= Brief =
Set out the material below as a Markdown table with two columns, Number and Record line, numbering each line in order and leaving out blank lines.

A block of data
■ ■ ■

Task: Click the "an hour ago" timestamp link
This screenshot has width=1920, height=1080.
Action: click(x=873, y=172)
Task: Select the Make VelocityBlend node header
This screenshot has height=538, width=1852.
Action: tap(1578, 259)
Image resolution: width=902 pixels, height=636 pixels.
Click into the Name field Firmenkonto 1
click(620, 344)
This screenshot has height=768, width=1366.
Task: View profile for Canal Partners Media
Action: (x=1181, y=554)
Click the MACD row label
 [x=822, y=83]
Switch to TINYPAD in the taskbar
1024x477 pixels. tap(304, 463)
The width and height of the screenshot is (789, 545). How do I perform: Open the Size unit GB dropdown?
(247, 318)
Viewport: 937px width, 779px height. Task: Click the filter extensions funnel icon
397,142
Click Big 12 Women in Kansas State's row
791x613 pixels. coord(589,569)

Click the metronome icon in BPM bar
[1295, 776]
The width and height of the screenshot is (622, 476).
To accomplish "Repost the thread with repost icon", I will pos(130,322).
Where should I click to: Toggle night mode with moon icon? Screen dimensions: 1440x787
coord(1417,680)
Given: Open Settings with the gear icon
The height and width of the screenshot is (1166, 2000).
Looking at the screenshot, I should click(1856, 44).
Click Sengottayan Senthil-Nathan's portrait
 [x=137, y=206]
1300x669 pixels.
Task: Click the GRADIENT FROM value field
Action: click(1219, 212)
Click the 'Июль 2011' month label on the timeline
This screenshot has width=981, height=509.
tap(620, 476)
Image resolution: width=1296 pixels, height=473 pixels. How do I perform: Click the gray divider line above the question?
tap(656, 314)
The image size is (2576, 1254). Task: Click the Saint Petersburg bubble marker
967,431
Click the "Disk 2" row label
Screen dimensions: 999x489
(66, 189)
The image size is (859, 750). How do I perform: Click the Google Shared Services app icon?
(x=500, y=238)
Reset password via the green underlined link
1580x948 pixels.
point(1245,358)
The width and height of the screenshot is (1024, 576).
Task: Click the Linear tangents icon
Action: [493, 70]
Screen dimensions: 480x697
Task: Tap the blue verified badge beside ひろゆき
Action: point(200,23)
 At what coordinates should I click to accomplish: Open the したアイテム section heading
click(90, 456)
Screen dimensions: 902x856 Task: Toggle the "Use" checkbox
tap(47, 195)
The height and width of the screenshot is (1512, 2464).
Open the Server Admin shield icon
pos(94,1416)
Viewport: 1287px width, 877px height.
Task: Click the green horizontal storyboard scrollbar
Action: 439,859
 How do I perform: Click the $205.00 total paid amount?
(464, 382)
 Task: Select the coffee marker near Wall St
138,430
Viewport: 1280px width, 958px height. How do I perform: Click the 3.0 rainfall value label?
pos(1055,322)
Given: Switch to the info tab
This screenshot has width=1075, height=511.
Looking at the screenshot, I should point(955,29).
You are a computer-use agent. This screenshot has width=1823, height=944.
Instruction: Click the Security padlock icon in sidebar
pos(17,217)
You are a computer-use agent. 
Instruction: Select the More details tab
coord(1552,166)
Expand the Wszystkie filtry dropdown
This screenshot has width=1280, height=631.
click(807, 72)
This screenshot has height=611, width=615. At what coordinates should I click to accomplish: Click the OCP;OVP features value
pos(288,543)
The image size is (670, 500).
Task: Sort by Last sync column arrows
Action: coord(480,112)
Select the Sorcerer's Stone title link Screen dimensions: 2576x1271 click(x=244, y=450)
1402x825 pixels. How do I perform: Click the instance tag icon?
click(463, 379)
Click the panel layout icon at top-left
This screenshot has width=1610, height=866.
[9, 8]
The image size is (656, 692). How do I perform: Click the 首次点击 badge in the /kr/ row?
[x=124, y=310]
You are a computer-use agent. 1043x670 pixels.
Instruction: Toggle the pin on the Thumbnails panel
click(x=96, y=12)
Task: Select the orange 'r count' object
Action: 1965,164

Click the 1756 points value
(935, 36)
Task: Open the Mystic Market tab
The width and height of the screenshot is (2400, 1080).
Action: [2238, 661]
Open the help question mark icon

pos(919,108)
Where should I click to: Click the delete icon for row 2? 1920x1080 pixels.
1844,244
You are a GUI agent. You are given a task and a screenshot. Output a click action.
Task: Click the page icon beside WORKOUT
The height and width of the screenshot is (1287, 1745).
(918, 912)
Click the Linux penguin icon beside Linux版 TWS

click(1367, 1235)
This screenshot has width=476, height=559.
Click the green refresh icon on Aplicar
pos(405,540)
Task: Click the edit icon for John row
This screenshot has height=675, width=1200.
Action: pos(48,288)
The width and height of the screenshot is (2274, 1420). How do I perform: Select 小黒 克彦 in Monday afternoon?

■ ■ ■

= Written answer =
| Number | Record line |
|---|---|
| 1 | Task: Click the "an hour ago" timestamp link |
| 2 | This screenshot has width=1920, height=1080. |
| 3 | Action: click(x=873, y=172) |
| 4 | Task: Select the Make VelocityBlend node header |
| 5 | This screenshot has height=538, width=1852. |
| 6 | Action: tap(1578, 259) |
| 7 | Image resolution: width=902 pixels, height=636 pixels. |
| 8 | Click into the Name field Firmenkonto 1 |
| 9 | click(620, 344) |
| 10 | This screenshot has height=768, width=1366. |
| 11 | Task: View profile for Canal Partners Media |
| 12 | Action: (x=1181, y=554) |
| 13 | Click the MACD row label |
| 14 |  [x=822, y=83] |
| 15 | Switch to TINYPAD in the taskbar |
| 16 | 1024x477 pixels. tap(304, 463) |
| 17 | The width and height of the screenshot is (789, 545). How do I perform: Open the Size unit GB dropdown? |
| 18 | (247, 318) |
| 19 | Viewport: 937px width, 779px height. Task: Click the filter extensions funnel icon |
| 20 | 397,142 |
| 21 | Click Big 12 Women in Kansas State's row |
| 22 | 791x613 pixels. coord(589,569) |
| 23 | Click the metronome icon in BPM bar |
| 24 | [1295, 776] |
| 25 | The width and height of the screenshot is (622, 476). |
| 26 | To accomplish "Repost the thread with repost icon", I will pos(130,322). |
| 27 | Where should I click to: Toggle night mode with moon icon? Screen dimensions: 1440x787 |
| 28 | coord(1417,680) |
| 29 | Given: Open Settings with the gear icon |
| 30 | The height and width of the screenshot is (1166, 2000). |
| 31 | Looking at the screenshot, I should click(1856, 44). |
| 32 | Click Sengottayan Senthil-Nathan's portrait |
| 33 |  [x=137, y=206] |
| 34 | 1300x669 pixels. |
| 35 | Task: Click the GRADIENT FROM value field |
| 36 | Action: click(1219, 212) |
| 37 | Click the 'Июль 2011' month label on the timeline |
| 38 | This screenshot has width=981, height=509. |
| 39 | tap(620, 476) |
| 40 | Image resolution: width=1296 pixels, height=473 pixels. How do I perform: Click the gray divider line above the question? |
| 41 | tap(656, 314) |
| 42 | The image size is (2576, 1254). Task: Click the Saint Petersburg bubble marker |
| 43 | 967,431 |
| 44 | Click the "Disk 2" row label |
| 45 | Screen dimensions: 999x489 |
| 46 | (66, 189) |
| 47 | The image size is (859, 750). How do I perform: Click the Google Shared Services app icon? |
| 48 | (x=500, y=238) |
| 49 | Reset password via the green underlined link |
| 50 | 1580x948 pixels. |
| 51 | point(1245,358) |
| 52 | The width and height of the screenshot is (1024, 576). |
| 53 | Task: Click the Linear tangents icon |
| 54 | Action: [493, 70] |
| 55 | Screen dimensions: 480x697 |
| 56 | Task: Tap the blue verified badge beside ひろゆき |
| 57 | Action: point(200,23) |
| 58 |  At what coordinates should I click to accomplish: Open the したアイテム section heading |
| 59 | click(90, 456) |
| 60 | Screen dimensions: 902x856 Task: Toggle the "Use" checkbox |
| 61 | tap(47, 195) |
| 62 | The height and width of the screenshot is (1512, 2464). |
| 63 | Open the Server Admin shield icon |
| 64 | pos(94,1416) |
| 65 | Viewport: 1287px width, 877px height. |
| 66 | Task: Click the green horizontal storyboard scrollbar |
| 67 | Action: 439,859 |
| 68 |  How do I perform: Click the $205.00 total paid amount? |
| 69 | (464, 382) |
| 70 |  Task: Select the coffee marker near Wall St |
| 71 | 138,430 |
| 72 | Viewport: 1280px width, 958px height. How do I perform: Click the 3.0 rainfall value label? |
| 73 | pos(1055,322) |
| 74 | Given: Switch to the info tab |
| 75 | This screenshot has width=1075, height=511. |
| 76 | Looking at the screenshot, I should point(955,29). |
| 77 | You are a computer-use agent. This screenshot has width=1823, height=944. |
| 78 | Instruction: Click the Security padlock icon in sidebar |
| 79 | pos(17,217) |
| 80 | You are a computer-use agent.  |
| 81 | Instruction: Select the More details tab |
| 82 | coord(1552,166) |
| 83 | Expand the Wszystkie filtry dropdown |
| 84 | This screenshot has width=1280, height=631. |
| 85 | click(807, 72) |
| 86 | This screenshot has height=611, width=615. At what coordinates should I click to accomplish: Click the OCP;OVP features value |
| 87 | pos(288,543) |
| 88 | The image size is (670, 500). |
| 89 | Task: Sort by Last sync column arrows |
| 90 | Action: coord(480,112) |
| 91 | Select the Sorcerer's Stone title link Screen dimensions: 2576x1271 click(x=244, y=450) |
| 92 | 1402x825 pixels. How do I perform: Click the instance tag icon? |
| 93 | click(463, 379) |
| 94 | Click the panel layout icon at top-left |
| 95 | This screenshot has width=1610, height=866. |
| 96 | [9, 8] |
| 97 | The image size is (656, 692). How do I perform: Click the 首次点击 badge in the /kr/ row? |
| 98 | [x=124, y=310] |
| 99 | You are a computer-use agent. 1043x670 pixels. |
| 100 | Instruction: Toggle the pin on the Thumbnails panel |
| 101 | click(x=96, y=12) |
| 102 | Task: Select the orange 'r count' object |
| 103 | Action: 1965,164 |
| 104 | Click the 1756 points value |
| 105 | (935, 36) |
| 106 | Task: Open the Mystic Market tab |
| 107 | The width and height of the screenshot is (2400, 1080). |
| 108 | Action: [2238, 661] |
| 109 | Open the help question mark icon |
| 110 | pos(919,108) |
| 111 | Where should I click to: Click the delete icon for row 2? 1920x1080 pixels. |
| 112 | 1844,244 |
| 113 | You are a GUI agent. You are given a task and a screenshot. Output a click action. |
| 114 | Task: Click the page icon beside WORKOUT |
| 115 | The height and width of the screenshot is (1287, 1745). |
| 116 | (918, 912) |
| 117 | Click the Linux penguin icon beside Linux版 TWS |
| 118 | click(1367, 1235) |
| 119 | This screenshot has width=476, height=559. |
| 120 | Click the green refresh icon on Aplicar |
| 121 | pos(405,540) |
| 122 | Task: Click the edit icon for John row |
| 123 | This screenshot has height=675, width=1200. |
| 124 | Action: pos(48,288) |
| 125 | The width and height of the screenshot is (2274, 1420). How do I perform: Select 小黒 克彦 in Monday afternoon? |